* [EXERCISE] One number is the expected answer: the count of lines in the material below containing the word "Delete".

* [DATA FOR ANALYSIS]
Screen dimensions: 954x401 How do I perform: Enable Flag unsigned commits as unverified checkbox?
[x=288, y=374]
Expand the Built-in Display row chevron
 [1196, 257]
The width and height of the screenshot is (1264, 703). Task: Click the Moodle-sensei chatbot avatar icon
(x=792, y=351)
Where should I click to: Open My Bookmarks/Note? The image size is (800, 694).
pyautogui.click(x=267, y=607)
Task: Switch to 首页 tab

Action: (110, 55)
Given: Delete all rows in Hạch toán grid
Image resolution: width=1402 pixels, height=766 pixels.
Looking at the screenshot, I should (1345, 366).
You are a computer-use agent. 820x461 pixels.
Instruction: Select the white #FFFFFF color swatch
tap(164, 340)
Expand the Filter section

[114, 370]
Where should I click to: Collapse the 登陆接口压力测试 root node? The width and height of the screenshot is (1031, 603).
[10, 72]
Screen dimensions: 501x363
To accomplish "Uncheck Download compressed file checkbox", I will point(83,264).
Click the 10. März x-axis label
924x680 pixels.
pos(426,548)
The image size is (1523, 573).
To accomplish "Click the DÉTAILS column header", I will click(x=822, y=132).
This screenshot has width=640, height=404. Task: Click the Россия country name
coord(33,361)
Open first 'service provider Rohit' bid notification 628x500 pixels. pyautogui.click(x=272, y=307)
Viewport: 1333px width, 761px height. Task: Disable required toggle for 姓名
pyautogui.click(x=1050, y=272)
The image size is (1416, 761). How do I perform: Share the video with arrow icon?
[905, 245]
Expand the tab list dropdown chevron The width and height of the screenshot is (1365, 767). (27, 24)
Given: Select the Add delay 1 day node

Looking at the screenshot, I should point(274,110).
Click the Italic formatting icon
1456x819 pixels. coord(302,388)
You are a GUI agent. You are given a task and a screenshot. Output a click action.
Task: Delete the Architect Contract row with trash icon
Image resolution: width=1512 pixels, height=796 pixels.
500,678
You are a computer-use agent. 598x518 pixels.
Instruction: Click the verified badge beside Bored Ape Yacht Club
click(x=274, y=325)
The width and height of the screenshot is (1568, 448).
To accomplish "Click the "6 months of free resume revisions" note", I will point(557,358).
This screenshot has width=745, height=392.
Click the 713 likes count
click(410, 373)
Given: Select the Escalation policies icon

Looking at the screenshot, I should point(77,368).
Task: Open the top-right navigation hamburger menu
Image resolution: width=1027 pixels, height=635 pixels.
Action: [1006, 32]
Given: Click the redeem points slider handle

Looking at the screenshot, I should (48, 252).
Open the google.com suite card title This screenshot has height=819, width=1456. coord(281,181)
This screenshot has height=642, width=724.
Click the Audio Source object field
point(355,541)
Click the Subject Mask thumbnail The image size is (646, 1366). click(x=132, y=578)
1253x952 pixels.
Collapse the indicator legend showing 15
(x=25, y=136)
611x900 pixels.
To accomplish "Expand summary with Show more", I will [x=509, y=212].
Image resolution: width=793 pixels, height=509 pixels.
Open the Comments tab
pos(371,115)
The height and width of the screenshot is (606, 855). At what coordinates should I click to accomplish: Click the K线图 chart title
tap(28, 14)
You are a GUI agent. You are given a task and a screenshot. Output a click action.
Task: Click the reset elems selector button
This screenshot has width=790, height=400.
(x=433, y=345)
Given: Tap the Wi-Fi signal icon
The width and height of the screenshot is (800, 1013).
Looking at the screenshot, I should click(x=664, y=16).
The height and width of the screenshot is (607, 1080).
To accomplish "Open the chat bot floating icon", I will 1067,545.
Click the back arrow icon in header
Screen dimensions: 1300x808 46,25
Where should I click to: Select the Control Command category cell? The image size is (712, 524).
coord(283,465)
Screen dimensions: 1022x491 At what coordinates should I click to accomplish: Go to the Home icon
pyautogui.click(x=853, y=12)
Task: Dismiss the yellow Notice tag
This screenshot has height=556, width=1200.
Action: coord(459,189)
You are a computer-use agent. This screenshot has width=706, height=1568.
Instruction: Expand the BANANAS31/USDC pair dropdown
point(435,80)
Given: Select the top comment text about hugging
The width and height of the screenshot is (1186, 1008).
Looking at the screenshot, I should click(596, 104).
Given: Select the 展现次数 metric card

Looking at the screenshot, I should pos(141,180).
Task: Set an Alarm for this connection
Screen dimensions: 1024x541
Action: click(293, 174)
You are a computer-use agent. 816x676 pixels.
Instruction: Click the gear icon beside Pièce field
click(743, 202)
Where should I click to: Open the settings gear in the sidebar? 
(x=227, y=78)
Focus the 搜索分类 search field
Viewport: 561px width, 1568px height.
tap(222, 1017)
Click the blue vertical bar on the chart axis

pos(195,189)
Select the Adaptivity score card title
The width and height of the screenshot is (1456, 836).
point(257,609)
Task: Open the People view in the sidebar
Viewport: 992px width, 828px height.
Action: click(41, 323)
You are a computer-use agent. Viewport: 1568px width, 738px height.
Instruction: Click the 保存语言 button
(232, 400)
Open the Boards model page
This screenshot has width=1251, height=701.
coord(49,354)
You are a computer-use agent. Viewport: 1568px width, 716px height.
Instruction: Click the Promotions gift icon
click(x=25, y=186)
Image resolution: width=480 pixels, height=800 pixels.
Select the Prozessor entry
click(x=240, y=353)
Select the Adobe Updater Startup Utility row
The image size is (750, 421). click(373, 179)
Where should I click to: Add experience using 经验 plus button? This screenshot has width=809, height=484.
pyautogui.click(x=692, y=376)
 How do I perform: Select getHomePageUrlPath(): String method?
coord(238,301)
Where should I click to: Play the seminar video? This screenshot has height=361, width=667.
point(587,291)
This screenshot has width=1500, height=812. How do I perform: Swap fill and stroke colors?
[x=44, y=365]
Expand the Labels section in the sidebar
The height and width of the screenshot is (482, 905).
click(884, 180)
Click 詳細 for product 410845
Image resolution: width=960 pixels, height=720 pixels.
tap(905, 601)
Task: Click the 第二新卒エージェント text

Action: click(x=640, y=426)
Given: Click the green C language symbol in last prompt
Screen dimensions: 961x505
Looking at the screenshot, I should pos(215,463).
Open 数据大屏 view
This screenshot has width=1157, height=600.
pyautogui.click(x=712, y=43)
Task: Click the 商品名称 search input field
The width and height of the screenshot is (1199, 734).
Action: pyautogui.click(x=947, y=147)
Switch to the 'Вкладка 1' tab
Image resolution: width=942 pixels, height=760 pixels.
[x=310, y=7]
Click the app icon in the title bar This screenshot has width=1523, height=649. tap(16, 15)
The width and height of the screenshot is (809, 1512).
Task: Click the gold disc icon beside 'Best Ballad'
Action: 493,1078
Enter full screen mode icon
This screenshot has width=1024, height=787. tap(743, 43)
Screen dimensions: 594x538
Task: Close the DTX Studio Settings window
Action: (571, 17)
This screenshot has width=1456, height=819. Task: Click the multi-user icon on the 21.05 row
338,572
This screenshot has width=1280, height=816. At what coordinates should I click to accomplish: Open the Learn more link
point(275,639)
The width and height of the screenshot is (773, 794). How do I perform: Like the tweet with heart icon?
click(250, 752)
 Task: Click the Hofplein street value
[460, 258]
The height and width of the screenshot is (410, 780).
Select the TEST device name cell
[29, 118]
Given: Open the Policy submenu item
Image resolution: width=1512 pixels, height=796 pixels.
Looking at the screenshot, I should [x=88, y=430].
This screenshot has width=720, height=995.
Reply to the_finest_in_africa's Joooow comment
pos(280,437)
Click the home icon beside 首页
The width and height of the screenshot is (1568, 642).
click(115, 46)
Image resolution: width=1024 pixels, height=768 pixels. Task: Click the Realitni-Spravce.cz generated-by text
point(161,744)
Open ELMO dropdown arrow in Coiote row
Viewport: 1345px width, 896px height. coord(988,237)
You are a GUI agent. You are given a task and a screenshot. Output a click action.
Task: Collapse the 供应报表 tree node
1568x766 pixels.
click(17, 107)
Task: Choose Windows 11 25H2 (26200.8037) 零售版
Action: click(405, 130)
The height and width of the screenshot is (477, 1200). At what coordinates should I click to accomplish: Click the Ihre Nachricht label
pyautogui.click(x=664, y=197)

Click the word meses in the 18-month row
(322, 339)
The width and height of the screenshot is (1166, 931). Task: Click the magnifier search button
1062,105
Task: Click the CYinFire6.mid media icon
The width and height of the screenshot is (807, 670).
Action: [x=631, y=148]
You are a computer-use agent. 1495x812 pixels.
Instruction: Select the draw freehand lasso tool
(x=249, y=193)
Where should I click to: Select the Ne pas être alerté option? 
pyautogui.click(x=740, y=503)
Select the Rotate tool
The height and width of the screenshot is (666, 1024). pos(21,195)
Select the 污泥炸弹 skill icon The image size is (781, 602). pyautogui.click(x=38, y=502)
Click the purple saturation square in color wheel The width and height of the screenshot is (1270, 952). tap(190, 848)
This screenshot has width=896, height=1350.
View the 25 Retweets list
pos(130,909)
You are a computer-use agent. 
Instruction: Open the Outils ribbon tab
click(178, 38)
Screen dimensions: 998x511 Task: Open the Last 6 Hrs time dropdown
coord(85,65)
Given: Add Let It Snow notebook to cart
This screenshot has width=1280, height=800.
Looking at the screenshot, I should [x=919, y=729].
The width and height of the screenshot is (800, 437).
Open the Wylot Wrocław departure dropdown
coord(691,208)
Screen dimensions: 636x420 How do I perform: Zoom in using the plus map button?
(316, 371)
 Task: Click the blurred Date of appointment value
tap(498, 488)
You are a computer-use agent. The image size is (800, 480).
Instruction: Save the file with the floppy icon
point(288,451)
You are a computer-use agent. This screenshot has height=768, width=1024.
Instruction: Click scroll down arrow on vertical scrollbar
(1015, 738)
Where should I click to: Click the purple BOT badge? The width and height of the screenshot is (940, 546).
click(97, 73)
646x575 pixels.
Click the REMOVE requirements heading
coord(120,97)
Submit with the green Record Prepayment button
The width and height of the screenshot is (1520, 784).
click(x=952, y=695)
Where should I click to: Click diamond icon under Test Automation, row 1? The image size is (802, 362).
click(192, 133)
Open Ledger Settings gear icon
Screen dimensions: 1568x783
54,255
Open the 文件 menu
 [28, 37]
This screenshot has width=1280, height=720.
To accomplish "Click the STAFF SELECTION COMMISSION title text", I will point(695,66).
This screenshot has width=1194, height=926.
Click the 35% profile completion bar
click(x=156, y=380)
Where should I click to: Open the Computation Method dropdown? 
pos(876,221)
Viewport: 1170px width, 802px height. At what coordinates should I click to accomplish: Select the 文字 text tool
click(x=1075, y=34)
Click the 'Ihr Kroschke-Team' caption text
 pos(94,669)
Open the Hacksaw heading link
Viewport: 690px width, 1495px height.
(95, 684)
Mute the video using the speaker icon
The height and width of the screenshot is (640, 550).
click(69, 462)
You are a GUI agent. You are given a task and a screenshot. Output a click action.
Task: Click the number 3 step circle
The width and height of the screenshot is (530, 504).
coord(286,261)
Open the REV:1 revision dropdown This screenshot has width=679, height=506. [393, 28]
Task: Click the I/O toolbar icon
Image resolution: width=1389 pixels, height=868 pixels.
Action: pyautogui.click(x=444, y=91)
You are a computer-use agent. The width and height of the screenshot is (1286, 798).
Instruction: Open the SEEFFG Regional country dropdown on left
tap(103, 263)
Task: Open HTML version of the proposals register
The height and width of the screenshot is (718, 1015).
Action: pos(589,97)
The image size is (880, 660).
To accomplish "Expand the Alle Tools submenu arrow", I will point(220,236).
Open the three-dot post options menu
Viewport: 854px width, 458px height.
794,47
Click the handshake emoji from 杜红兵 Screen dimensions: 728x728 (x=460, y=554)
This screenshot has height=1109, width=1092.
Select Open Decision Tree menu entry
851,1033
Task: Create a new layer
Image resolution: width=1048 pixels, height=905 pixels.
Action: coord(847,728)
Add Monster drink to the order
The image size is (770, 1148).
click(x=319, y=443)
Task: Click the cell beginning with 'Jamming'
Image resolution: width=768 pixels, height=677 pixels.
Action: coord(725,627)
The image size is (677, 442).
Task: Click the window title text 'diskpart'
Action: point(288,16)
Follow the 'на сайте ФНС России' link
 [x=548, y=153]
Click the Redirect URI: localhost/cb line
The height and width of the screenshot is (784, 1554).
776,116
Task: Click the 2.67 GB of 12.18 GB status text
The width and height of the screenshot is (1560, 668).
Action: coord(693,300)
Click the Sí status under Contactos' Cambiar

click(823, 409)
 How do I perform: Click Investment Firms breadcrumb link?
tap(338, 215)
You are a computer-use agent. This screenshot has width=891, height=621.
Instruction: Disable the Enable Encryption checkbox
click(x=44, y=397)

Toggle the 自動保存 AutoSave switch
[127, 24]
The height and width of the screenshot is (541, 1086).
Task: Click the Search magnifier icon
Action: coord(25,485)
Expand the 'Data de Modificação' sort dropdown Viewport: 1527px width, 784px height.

* [COMPLETED TASK] 2